Delivery fee
A fixed-or-near-fixed charge added when you select delivery rather than carryout. This usually goes to the store (often partly to cover the driver's mileage), not the driver as a tip. A “free delivery” coupon typically waives only this line — not service fee, not tax, not tip.
Service fee
A separate line some brands add on top of the delivery fee, often as a percentage of subtotal. Usage varies: sometimes it's explained as a tech / processing fee, sometimes as a small driver guarantee. Discount codes rarely waive this line.
Taxes
Taxes are usually calculated on the discounted subtotal plus fees, not on the pre-discount price. That's good for you: a $10-off coupon usually shaves a small amount of tax off too. Carryout vs delivery sometimes changes the taxable base (e.g. some jurisdictions tax delivered prepared food differently). Local rules vary — always trust what your specific checkout shows you, not a generic rule.
Driver tip
The driver's tip is on top of every line above. Most chain pizza brands separate the tip from the “delivery fee” — the delivery fee mostly compensates the store, not the driver. A 15–20% tip on the post-discount subtotal is a reasonable starting point; round up if the driver climbed stairs or the weather was bad.

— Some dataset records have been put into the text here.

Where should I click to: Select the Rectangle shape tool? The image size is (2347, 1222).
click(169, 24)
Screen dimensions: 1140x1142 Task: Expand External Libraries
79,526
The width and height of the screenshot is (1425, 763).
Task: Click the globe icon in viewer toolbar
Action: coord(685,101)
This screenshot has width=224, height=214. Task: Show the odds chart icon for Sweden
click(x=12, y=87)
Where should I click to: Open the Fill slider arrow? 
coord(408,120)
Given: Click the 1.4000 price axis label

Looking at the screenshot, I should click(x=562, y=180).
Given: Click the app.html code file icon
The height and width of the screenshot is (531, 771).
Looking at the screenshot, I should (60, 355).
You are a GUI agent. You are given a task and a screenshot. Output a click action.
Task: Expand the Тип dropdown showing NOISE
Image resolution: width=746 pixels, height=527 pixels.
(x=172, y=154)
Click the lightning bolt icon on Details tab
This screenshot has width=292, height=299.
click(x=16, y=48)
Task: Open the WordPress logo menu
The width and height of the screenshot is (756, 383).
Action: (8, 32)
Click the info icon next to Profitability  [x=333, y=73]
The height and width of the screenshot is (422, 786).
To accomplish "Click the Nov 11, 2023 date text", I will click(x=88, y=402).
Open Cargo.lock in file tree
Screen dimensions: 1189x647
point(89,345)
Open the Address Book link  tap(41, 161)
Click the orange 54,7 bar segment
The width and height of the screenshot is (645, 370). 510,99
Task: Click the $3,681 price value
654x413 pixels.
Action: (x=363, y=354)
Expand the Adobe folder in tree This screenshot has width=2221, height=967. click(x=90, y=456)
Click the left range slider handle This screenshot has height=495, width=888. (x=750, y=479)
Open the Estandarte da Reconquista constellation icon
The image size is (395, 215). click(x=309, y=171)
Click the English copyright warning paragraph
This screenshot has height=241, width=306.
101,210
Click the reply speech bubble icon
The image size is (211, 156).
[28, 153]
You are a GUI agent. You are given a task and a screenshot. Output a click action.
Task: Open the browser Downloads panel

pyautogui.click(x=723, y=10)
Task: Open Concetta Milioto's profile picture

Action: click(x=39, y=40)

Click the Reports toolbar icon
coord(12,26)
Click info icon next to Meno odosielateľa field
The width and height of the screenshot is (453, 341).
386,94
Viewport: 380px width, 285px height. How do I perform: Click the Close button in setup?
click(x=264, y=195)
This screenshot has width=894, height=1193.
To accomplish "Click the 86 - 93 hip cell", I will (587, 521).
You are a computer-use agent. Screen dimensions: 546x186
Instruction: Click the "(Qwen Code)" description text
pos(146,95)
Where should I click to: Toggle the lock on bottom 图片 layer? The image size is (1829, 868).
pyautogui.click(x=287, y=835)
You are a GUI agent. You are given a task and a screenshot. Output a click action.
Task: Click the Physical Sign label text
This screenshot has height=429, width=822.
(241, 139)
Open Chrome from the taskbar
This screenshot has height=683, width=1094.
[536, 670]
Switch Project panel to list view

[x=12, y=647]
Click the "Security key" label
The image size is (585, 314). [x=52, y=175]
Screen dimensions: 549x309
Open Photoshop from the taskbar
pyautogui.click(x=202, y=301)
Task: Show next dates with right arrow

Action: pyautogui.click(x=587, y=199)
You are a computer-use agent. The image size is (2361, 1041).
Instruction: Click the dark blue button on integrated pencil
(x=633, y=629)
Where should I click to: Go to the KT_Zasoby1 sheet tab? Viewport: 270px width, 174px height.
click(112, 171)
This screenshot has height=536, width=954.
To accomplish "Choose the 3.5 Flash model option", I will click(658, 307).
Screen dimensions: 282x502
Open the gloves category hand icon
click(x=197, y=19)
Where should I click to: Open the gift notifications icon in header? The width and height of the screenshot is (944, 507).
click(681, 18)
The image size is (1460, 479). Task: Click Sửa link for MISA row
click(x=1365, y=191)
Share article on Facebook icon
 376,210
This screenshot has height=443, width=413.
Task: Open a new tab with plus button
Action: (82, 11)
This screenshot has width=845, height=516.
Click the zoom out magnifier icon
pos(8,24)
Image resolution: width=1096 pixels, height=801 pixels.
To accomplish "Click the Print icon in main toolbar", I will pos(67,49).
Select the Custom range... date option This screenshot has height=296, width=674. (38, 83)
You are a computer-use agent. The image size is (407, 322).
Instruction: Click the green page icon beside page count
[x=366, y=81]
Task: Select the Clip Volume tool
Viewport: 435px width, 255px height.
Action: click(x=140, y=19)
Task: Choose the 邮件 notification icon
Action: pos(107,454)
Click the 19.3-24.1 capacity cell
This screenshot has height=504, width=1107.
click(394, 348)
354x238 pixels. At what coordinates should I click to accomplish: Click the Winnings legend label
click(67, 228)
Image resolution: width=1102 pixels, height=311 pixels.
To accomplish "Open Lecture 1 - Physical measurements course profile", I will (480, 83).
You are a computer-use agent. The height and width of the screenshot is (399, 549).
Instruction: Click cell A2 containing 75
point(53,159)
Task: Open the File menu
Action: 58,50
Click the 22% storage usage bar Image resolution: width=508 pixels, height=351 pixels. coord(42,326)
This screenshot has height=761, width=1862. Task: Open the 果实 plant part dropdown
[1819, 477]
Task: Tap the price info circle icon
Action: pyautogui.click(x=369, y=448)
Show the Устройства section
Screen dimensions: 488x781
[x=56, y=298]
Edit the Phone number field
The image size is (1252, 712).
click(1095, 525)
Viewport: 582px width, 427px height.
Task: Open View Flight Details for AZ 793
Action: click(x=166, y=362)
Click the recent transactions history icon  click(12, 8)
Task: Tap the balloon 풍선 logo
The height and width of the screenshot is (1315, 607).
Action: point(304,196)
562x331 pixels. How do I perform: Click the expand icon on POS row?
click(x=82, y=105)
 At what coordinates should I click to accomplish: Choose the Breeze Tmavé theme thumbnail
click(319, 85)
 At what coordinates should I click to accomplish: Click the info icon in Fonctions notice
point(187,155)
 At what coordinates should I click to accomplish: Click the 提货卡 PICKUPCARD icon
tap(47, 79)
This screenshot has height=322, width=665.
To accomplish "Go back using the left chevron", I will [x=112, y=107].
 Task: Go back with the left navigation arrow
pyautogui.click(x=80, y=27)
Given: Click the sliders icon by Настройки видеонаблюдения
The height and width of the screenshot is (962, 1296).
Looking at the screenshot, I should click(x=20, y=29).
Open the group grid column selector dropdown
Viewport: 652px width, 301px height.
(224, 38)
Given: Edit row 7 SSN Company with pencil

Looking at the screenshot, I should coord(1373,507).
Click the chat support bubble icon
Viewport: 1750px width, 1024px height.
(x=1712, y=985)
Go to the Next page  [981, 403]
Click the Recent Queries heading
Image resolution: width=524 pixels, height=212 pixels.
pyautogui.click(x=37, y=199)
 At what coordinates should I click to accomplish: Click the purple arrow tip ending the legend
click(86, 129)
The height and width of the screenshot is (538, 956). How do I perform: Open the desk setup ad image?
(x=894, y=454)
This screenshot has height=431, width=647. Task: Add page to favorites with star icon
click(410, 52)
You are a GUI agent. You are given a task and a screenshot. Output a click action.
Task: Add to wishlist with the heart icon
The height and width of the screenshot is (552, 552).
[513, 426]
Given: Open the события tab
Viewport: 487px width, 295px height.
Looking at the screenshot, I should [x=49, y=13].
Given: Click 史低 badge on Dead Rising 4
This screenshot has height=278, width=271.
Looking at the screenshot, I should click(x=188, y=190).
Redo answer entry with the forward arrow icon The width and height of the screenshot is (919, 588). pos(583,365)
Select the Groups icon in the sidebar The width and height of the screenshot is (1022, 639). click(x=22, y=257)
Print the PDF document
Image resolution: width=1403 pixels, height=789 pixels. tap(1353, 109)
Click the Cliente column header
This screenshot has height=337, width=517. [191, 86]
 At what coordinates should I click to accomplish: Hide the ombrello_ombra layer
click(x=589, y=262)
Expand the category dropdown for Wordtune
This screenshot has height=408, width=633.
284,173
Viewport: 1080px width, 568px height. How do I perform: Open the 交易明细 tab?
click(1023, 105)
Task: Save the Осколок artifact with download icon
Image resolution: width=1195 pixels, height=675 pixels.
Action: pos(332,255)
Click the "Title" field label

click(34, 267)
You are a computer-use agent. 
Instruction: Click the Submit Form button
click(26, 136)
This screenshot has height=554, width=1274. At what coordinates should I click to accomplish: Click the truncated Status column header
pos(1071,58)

How “free delivery” codes interact
- Most “free delivery” codes waive only the delivery fee, not the service fee.
- Some require a minimum subtotal — often $15 or $20.
- Free-delivery codes don't change tax math; they just remove one line from the taxable base.
- They usually don't stack with a percent-off code. Brands typically allow one promo per order.
Pickup vs delivery: the real comparison
For a single large pizza, the out-the-door cost is often $5–$12 lower on carryout once you add delivery fee + service fee + tip. If carryout is a 5-minute drive away, that's usually the bigger lever than chasing a delivery promo code.